## Assigned task
With the line containing "You are a GUI" as the start and the line containing "Task: Select the Toplam Duruş summary card" as the end, transcribe that span of the entries below exactly, including both.

## Data to process
-=-=-

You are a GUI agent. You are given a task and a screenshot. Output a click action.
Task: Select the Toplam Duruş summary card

-=-=-

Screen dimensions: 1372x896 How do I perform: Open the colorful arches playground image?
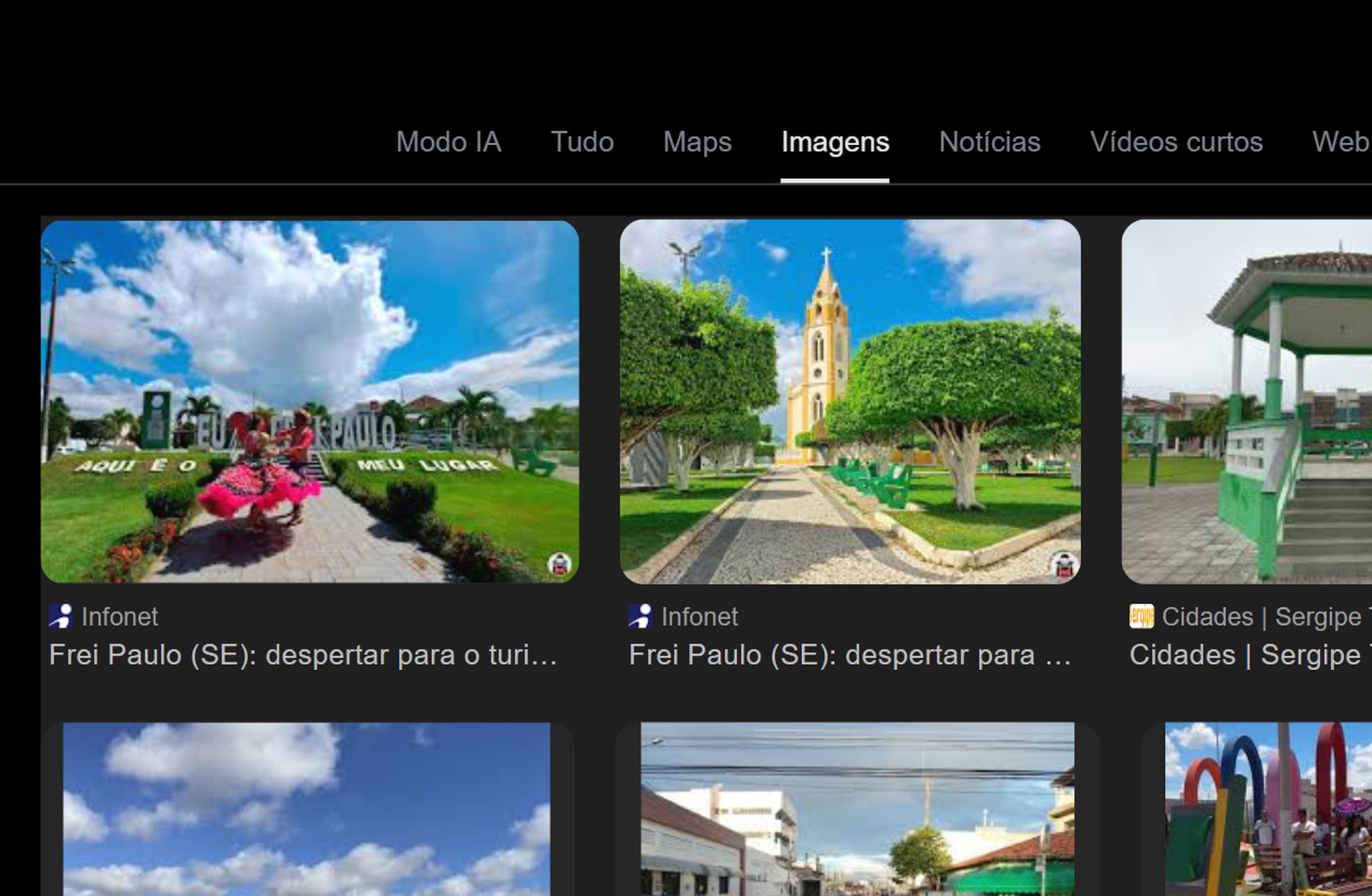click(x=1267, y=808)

-=-=-

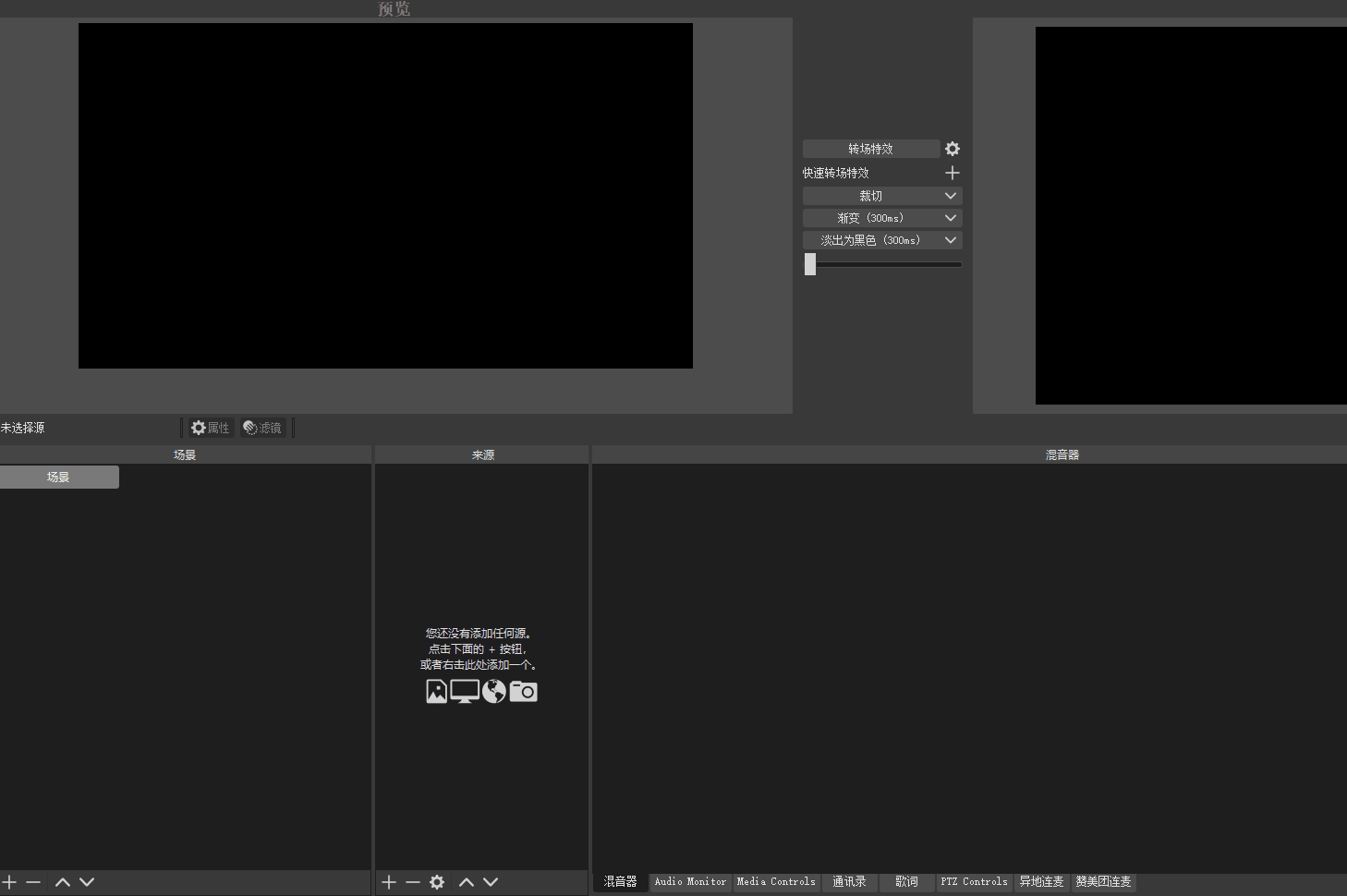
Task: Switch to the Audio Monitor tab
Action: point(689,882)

-=-=-

## Result
You are a GUI agent. You are given a task and a screenshot. Output a click action.
Task: Select the Toplam Duruş summary card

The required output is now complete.